> [WRITTEN INSTRUCTION] Report each line of the entries below that contains the string "coordinates" and copy every such line in full.
****************************************
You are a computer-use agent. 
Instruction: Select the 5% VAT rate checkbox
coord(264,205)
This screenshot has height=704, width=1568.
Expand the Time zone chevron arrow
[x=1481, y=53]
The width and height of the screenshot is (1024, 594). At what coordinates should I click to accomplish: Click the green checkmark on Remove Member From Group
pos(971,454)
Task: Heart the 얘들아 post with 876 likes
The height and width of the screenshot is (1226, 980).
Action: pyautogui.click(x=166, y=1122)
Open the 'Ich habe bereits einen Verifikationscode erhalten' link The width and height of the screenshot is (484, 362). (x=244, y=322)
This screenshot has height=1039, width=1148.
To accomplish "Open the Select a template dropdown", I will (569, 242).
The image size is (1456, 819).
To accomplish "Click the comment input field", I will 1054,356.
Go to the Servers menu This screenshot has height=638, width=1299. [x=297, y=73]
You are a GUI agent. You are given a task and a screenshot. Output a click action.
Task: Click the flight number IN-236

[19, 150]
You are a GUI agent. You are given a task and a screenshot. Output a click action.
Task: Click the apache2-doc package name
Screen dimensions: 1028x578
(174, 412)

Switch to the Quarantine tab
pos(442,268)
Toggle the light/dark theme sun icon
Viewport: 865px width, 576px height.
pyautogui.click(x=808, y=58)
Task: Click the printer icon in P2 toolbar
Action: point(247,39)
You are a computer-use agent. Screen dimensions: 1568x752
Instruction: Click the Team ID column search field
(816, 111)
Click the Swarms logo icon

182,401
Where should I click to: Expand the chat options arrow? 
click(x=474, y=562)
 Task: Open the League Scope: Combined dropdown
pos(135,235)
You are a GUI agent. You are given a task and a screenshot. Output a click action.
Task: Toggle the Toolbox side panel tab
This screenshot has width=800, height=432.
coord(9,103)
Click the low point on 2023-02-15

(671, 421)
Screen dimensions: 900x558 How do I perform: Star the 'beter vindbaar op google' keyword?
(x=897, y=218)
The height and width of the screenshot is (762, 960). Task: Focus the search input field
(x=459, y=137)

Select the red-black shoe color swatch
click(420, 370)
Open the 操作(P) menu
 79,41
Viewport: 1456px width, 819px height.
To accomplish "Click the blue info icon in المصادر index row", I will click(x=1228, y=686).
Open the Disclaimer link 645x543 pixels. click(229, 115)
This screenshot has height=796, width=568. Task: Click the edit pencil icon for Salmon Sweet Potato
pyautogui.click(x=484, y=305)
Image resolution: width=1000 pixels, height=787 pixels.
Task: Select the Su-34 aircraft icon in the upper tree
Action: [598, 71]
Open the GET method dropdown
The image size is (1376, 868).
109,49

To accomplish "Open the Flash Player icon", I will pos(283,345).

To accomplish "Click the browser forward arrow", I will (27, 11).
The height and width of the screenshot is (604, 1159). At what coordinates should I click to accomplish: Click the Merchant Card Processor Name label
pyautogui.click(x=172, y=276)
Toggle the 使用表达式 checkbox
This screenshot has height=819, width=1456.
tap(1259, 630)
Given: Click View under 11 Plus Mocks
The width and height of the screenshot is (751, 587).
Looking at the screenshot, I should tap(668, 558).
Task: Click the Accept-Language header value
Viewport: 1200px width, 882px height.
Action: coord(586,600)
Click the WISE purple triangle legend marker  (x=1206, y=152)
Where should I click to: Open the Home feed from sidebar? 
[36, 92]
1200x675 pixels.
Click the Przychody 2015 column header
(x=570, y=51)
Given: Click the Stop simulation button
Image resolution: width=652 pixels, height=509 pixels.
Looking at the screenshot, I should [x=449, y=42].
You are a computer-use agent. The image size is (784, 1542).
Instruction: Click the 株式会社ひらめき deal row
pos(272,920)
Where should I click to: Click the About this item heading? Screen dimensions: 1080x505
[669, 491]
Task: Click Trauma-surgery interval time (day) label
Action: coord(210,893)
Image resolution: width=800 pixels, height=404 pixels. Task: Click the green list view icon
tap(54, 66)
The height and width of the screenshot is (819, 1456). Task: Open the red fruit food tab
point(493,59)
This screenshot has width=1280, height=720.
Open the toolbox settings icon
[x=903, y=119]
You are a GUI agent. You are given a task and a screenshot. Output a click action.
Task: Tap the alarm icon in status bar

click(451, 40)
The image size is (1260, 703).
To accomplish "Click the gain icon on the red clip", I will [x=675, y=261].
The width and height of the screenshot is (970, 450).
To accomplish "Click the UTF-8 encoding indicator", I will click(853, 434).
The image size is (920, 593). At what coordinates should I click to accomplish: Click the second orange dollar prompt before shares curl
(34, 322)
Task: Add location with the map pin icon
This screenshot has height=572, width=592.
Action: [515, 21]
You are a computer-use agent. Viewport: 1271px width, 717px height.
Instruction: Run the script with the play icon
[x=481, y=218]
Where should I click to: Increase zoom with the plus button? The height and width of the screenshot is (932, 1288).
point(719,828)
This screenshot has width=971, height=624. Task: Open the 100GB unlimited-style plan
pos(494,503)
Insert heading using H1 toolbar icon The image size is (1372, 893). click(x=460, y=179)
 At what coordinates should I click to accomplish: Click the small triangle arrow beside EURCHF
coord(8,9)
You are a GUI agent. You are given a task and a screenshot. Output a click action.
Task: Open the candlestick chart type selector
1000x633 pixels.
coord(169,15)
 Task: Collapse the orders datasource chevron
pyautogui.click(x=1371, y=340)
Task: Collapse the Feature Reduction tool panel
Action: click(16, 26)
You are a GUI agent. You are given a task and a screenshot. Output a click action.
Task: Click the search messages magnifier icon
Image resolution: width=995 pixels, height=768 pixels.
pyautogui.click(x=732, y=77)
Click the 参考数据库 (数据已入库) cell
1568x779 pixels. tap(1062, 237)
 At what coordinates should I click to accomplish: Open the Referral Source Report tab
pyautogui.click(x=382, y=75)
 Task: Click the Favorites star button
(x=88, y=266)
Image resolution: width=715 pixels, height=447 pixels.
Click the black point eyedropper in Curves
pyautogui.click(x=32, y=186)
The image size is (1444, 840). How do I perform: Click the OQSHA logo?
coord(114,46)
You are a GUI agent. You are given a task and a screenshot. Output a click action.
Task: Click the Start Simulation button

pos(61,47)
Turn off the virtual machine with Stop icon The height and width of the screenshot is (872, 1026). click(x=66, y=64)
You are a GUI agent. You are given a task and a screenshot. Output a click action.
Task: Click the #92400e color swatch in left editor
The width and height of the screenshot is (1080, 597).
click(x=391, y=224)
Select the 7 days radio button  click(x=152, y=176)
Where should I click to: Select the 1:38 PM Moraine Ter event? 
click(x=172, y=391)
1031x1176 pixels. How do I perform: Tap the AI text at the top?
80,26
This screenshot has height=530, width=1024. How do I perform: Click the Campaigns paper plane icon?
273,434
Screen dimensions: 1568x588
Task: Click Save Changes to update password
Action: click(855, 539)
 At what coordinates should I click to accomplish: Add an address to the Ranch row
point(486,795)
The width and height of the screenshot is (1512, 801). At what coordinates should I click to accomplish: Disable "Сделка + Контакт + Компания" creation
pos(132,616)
****************************************
> [RESPONSE]
The width and height of the screenshot is (1024, 594). At what coordinates should I click to accomplish: Click the green checkmark on Remove Member From Group
The height and width of the screenshot is (604, 1159). At what coordinates should I click to accomplish: Click the Merchant Card Processor Name label
The image size is (920, 593). At what coordinates should I click to accomplish: Click the second orange dollar prompt before shares curl
 At what coordinates should I click to accomplish: Click the small triangle arrow beside EURCHF
 At what coordinates should I click to accomplish: Open the Referral Source Report tab
 At what coordinates should I click to accomplish: Add an address to the Ranch row
The width and height of the screenshot is (1512, 801). At what coordinates should I click to accomplish: Disable "Сделка + Контакт + Компания" creation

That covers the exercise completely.